Try it: Substitute "pictures" for "images" throughout the find and grep text, from "So the command" up to and including "-option(s) expression file(s)", and write that stretch out again.

Text passage:
════

So the command following xargs (grep in the example above) is executed on the file.
Find and links
Option -xtype
The find command is very useful to find broken links :
find . -xtype l -exec ls -ll {} \;lrwxrwxrwx 1 sqlpac wapp 26 Sep 3 14:33 ./postmenu.php -> ../../engines/postmenu.php
If the option -xtype is not available on the platform, use the command test :
find . -type l ! -exec test -e {} \; -exec ls -ll {} \;lrwxrwxrwx 1 sqlpac wapp 26 Sep 3 14:33 ./postmenu.php -> ../../engines/postmenu.php
A useful example : computing the size of images in a directory
In a single command line combining find and awk, to compute the size of images in a directory :
find . -regex '.*\.\(png\|gif\|jpg\|jpeg\)' -exec ls -l {} \; | \ awk 'BEGIN {sum=0} {sum+=$5} END { printf("%.2f %s\n",sum/1024000,"Mb") }'18.16 Mb
The grep command and its options
grep command syntax
grep -option(s) expression file(s)
Some common options :
-v |
display lines that do not match the expression |
-c |
counts the number of lines matching the expression without displaying the rows |
-n |
display the row matching the expression and its row number |
-i |
ignore case sensitivity |
Some examples :
To search for tables (HTML tags <table>) in *.html files :
grep "<table" *.html… sybase-iq-12.7-migration-ase-vers-iq.html: <table class="alt- r-brdr rco-"> sybase-iq-12.7-migration-ase-vers-iq.html: <table> sybase-iq-12.7-migration-ase-vers-iq.html: <table class="alt- r-brdr"> …
With the row numbers and ignoring case sensitivity :
grep -ni "<table" *.html… sybase-iq-12.7-migration-ase-vers-iq.html:232: <table class="alt- r-brdr rco-"> sybase-iq-12.7-migration-ase-vers-iq.html:512: <table> sybase-iq-12.7-migration-ase-vers-iq.html:661: <table class="alt- r-brdr"> …
Just the number of occurences and ignoring case sensitivity :
grep -ci "<table" *.html… sybase-iq-12.7-migration-ase-vers-iq.html:6 … sybase-iq-index-cardinalite-sp_dba_helpcolumn.html:0 …
The output results of the grep command are separated by :,
very useful to quickly process the results with the awk utility.
grep -ci "<table" *.html | \ awk -F":" 'BEGIN { hf=0; tb=0; } { if ($2 != 0) { hf++; tb +=$2 } } END { print tb" tables in "hf" files"}'549 tables in 187 files
Regular expressions with grep
The option -E gives a regular expression to the grep command.

════

Recorded information:
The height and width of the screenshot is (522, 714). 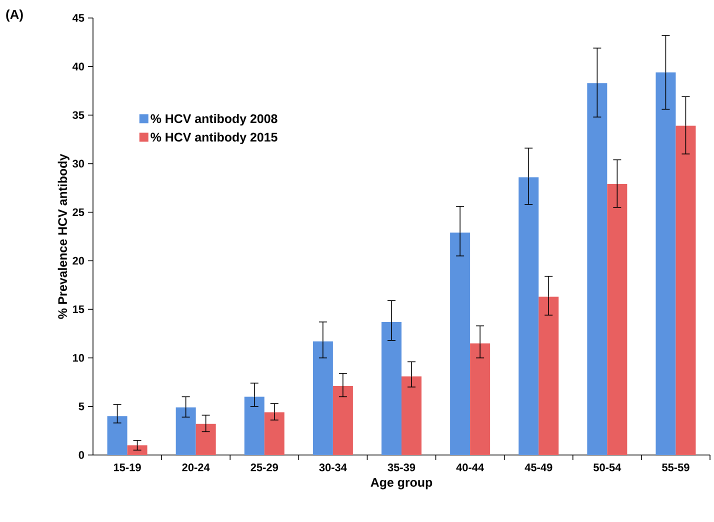 I want to click on y-tick-label: 45, so click(x=78, y=18).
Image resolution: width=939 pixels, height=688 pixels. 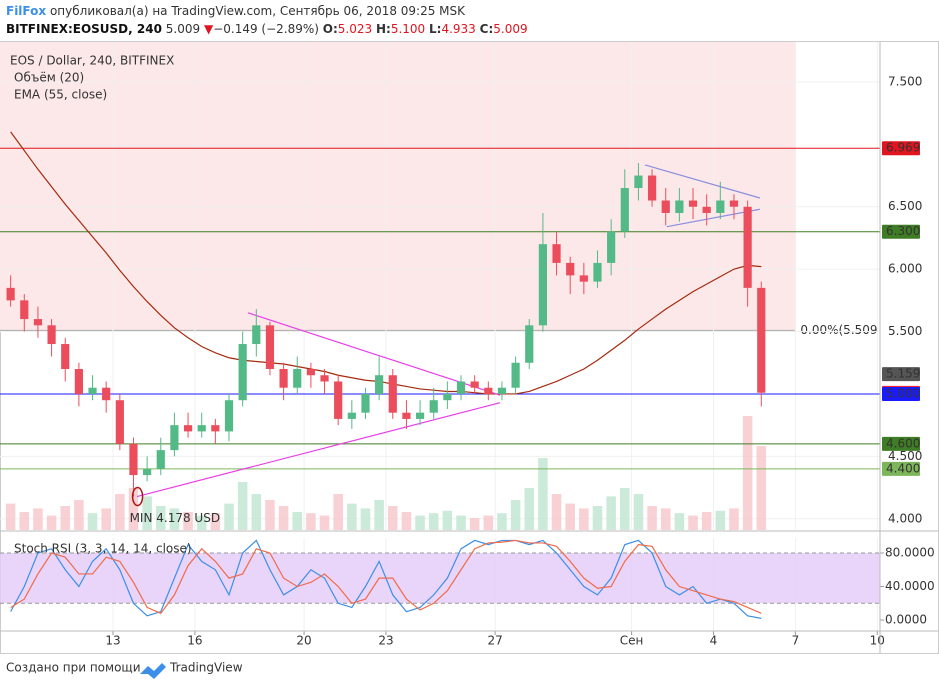 I want to click on x-tick-label: 16, so click(x=194, y=641).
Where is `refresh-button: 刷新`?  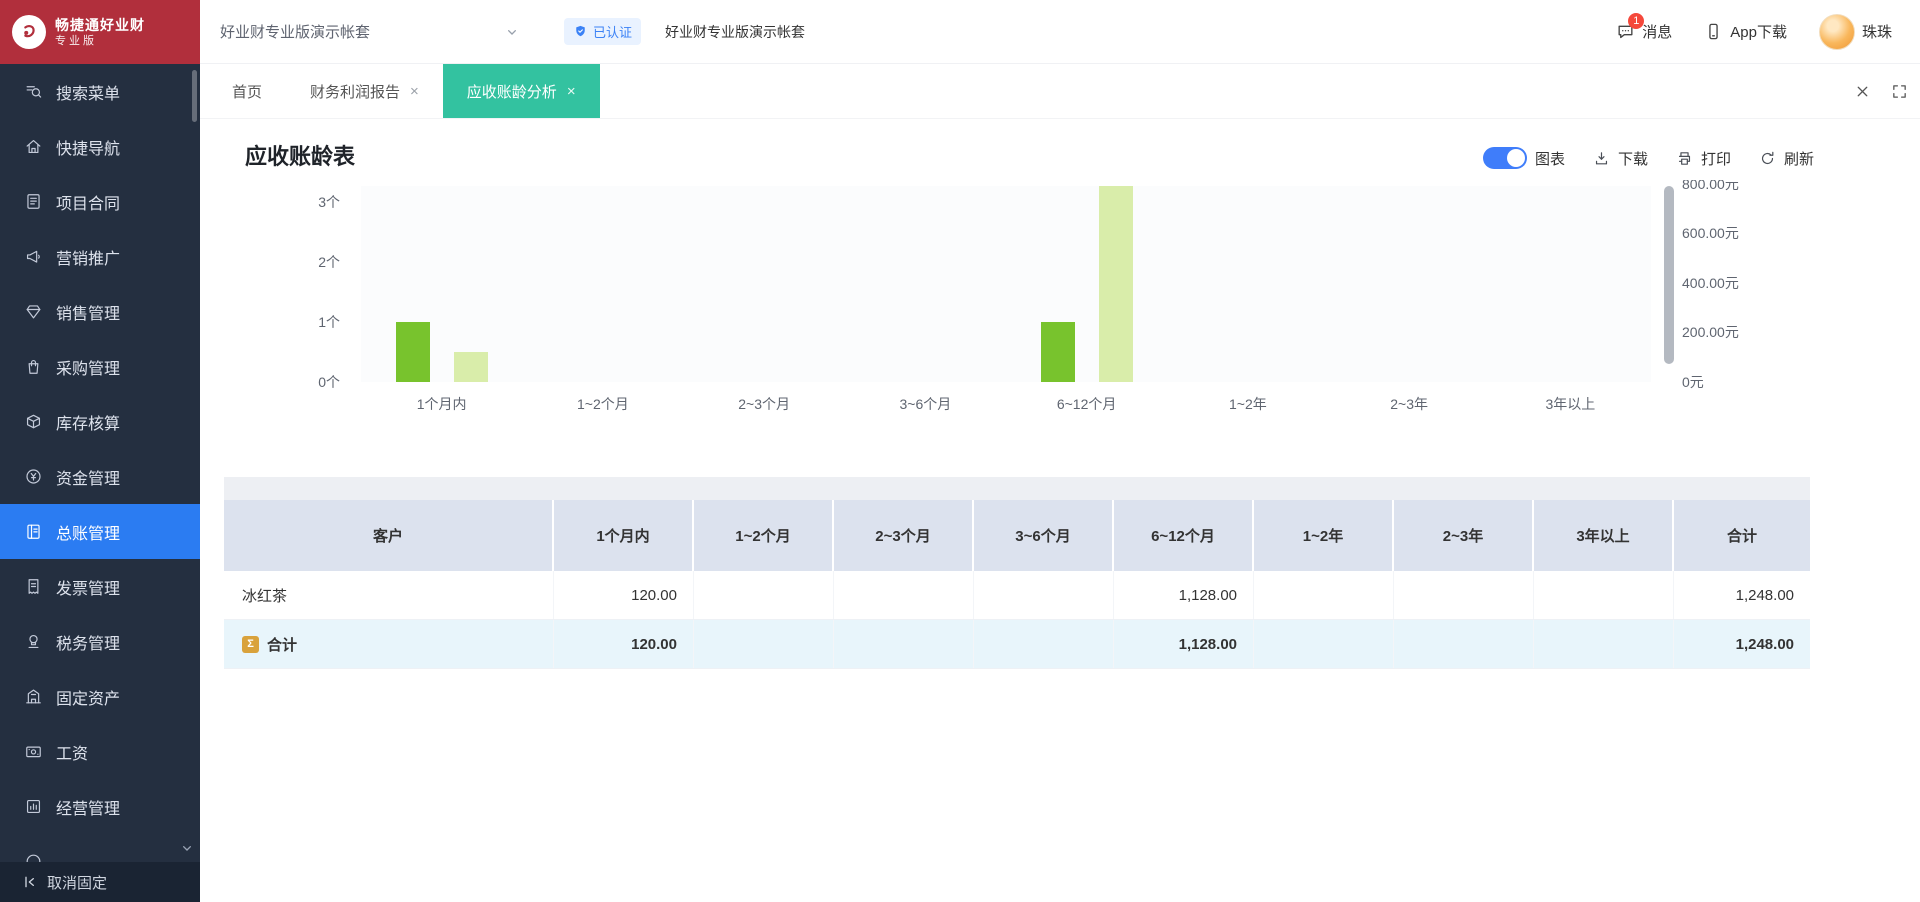
refresh-button: 刷新 is located at coordinates (1786, 158).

════

Response to this task:
So the command following xargs (grep in the example above) is executed on the file.
Find and links
Option -xtype
The find command is very useful to find broken links :
find . -xtype l -exec ls -ll {} \;lrwxrwxrwx 1 sqlpac wapp 26 Sep 3 14:33 ./postmenu.php -> ../../engines/postmenu.php
If the option -xtype is not available on the platform, use the command test :
find . -type l ! -exec test -e {} \; -exec ls -ll {} \;lrwxrwxrwx 1 sqlpac wapp 26 Sep 3 14:33 ./postmenu.php -> ../../engines/postmenu.php
A useful example : computing the size of pictures in a directory
In a single command line combining find and awk, to compute the size of pictures in a directory :
find . -regex '.*\.\(png\|gif\|jpg\|jpeg\)' -exec ls -l {} \; | \ awk 'BEGIN {sum=0} {sum+=$5} END { printf("%.2f %s\n",sum/1024000,"Mb") }'18.16 Mb
The grep command and its options
grep command syntax
grep -option(s) expression file(s)